Primary Sjögren's syndrome (pSS) is a chronic autoimmune disease with complex etiopathogenesis. Despite extensive studies to understand the disease process utilizing human and mouse models, the ...intersection between these species remains elusive. To address this gap, we utilized a novel systems biology approach to identify disease-related gene modules and signaling pathways that overlap between humans and mice.
Parotid gland tissues were harvested from 24 pSS and 16 non-pSS sicca patients and 25 controls. For mouse studies, salivary glands were harvested from C57BL/6.NOD-Aec1Aec2 mice at various times during development of pSS-like disease. RNA was analyzed with Affymetrix HG U133+2.0 arrays for human samples and with MOE430+2.0 arrays for mouse samples. The images were processed with Affymetrix software. Weighted-gene co-expression network analysis was used to identify disease-related and functional pathways.

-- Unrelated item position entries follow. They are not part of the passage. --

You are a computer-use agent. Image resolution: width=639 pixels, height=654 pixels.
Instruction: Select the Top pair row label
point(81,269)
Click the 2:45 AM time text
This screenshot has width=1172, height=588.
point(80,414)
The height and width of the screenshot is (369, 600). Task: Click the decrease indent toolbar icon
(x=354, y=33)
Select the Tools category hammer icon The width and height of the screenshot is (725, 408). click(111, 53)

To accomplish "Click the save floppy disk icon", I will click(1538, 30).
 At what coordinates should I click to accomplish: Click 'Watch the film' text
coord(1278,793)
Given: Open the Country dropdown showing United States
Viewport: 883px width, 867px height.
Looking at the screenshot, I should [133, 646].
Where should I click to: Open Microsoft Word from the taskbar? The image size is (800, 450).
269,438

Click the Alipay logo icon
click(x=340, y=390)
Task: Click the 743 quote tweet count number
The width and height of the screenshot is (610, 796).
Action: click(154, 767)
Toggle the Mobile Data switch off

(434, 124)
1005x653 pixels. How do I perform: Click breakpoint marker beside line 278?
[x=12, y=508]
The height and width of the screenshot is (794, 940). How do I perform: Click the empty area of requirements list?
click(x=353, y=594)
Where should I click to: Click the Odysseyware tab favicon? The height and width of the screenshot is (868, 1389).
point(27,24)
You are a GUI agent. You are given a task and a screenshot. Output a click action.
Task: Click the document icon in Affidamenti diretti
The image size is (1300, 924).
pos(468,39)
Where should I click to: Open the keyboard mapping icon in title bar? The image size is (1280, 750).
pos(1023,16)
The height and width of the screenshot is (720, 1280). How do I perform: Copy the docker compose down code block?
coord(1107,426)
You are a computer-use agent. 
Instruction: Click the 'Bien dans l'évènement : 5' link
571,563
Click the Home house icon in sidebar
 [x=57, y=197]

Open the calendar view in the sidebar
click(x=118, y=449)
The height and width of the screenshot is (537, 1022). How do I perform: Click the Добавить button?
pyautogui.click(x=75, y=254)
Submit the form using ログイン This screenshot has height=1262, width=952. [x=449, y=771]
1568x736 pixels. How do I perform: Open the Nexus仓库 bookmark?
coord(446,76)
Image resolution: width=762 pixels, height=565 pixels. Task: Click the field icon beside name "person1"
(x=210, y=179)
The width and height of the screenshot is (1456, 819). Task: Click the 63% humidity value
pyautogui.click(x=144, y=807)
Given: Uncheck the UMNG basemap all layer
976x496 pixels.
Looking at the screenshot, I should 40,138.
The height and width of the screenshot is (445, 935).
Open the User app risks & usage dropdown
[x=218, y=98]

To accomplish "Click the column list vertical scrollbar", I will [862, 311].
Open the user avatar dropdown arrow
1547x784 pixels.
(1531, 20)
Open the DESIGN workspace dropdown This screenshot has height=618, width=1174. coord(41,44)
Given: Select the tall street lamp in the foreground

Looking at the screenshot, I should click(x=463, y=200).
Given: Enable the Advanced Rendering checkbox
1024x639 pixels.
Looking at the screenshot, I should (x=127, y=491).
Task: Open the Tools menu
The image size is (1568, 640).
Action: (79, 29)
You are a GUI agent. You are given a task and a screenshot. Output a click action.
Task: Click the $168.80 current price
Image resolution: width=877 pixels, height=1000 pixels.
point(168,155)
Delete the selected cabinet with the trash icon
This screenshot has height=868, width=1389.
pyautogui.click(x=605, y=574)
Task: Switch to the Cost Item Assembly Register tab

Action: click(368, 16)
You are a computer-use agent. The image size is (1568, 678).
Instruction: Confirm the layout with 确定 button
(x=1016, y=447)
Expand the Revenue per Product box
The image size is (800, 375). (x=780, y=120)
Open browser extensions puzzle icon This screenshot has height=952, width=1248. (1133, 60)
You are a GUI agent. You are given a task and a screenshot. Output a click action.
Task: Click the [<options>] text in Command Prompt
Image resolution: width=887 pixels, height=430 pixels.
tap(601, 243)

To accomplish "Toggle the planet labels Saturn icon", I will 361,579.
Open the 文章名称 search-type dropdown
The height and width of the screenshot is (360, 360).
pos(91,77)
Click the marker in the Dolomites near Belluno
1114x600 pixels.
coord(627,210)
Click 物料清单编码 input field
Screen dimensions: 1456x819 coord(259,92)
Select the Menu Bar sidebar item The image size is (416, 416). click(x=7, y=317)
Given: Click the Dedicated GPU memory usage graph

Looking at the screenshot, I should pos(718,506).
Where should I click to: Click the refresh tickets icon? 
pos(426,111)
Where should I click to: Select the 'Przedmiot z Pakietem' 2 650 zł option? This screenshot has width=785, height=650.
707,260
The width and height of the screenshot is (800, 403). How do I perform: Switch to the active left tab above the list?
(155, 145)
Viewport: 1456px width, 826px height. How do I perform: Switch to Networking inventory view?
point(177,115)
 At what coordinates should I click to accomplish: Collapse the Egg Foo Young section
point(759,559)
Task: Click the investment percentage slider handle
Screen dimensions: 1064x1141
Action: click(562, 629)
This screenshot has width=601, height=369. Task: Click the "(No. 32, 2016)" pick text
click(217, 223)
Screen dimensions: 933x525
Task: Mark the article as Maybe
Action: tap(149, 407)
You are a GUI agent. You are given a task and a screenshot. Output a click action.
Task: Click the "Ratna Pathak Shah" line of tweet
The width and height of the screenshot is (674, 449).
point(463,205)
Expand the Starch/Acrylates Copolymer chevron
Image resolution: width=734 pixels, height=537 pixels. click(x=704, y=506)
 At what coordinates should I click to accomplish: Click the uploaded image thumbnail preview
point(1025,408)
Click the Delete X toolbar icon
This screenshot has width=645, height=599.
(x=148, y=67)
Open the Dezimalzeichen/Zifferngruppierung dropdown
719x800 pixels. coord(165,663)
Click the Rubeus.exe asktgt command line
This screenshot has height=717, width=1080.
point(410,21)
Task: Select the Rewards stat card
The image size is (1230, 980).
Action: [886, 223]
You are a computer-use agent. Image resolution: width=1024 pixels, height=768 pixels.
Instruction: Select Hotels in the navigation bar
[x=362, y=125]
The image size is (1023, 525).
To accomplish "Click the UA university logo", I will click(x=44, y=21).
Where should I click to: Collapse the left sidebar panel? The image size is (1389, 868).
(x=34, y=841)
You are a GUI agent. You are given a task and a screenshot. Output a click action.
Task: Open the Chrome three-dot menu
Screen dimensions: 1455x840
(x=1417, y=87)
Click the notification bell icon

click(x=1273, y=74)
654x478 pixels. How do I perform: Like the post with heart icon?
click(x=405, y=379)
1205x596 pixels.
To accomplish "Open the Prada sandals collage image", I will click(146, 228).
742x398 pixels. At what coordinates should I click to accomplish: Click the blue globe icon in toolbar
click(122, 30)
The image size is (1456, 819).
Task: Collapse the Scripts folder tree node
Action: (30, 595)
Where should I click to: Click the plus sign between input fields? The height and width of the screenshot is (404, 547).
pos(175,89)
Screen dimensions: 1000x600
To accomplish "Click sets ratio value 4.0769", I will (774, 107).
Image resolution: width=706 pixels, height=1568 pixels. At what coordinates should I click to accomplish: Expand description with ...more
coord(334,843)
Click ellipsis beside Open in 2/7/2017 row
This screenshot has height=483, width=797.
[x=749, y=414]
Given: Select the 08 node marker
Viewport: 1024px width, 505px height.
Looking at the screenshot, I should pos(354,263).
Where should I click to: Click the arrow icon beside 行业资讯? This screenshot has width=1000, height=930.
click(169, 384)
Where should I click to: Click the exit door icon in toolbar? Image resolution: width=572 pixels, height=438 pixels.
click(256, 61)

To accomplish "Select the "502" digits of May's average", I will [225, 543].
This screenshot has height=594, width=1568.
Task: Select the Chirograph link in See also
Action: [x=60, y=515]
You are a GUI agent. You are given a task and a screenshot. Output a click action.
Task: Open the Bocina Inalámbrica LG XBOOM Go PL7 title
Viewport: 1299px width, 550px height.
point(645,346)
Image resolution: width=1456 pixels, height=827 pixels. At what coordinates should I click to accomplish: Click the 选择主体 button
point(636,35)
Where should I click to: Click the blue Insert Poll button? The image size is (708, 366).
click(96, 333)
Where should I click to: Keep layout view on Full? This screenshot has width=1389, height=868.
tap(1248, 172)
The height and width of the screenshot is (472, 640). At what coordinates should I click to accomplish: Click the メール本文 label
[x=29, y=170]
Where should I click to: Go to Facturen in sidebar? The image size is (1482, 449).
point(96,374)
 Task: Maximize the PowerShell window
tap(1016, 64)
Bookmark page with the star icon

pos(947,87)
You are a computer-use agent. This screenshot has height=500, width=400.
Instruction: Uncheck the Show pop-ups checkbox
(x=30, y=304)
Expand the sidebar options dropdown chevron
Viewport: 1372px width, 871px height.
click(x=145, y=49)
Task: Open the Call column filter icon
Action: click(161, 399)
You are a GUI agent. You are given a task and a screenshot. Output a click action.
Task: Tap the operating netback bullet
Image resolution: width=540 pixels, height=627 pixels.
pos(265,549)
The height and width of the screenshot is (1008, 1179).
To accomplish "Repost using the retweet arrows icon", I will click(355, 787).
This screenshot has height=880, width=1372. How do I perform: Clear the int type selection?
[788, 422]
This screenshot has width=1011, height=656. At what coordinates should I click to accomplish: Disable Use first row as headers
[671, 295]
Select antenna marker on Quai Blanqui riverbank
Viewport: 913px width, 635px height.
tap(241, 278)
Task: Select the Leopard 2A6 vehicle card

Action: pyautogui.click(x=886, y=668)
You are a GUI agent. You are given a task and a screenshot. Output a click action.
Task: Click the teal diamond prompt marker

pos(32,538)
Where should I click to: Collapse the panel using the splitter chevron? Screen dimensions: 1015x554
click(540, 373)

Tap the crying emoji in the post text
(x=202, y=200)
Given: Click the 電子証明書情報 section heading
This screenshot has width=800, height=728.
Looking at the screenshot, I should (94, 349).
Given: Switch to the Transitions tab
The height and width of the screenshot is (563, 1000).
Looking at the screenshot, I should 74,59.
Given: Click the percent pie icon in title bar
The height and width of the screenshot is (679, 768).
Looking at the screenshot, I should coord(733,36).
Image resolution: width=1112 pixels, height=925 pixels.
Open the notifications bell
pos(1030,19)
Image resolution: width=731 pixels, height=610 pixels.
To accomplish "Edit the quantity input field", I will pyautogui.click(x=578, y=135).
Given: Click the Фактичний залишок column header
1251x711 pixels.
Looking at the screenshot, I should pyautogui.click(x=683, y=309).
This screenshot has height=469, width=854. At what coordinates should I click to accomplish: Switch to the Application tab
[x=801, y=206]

Nineteen co-expression modules were identified in human parotid tissue, of which four were significantly upregulated and three were downregulated in pSS patients compared with non-pSS sicca patients and controls. Notably, one of the human disease-related modules was highly preserved in the mouse model, and was enriched with genes involved in immune and inflammatory responses. Further comparison between these two species led to the identification of genes associated with leukocyte recruitment and germinal center formation.
Our systems biology analysis of genome-wide expression data from salivary gland tissue of pSS patients and from a pSS mouse model identified common dysregulated biological pathways and molecular targets underlying critical molecular alterations in pSS pathogenesis.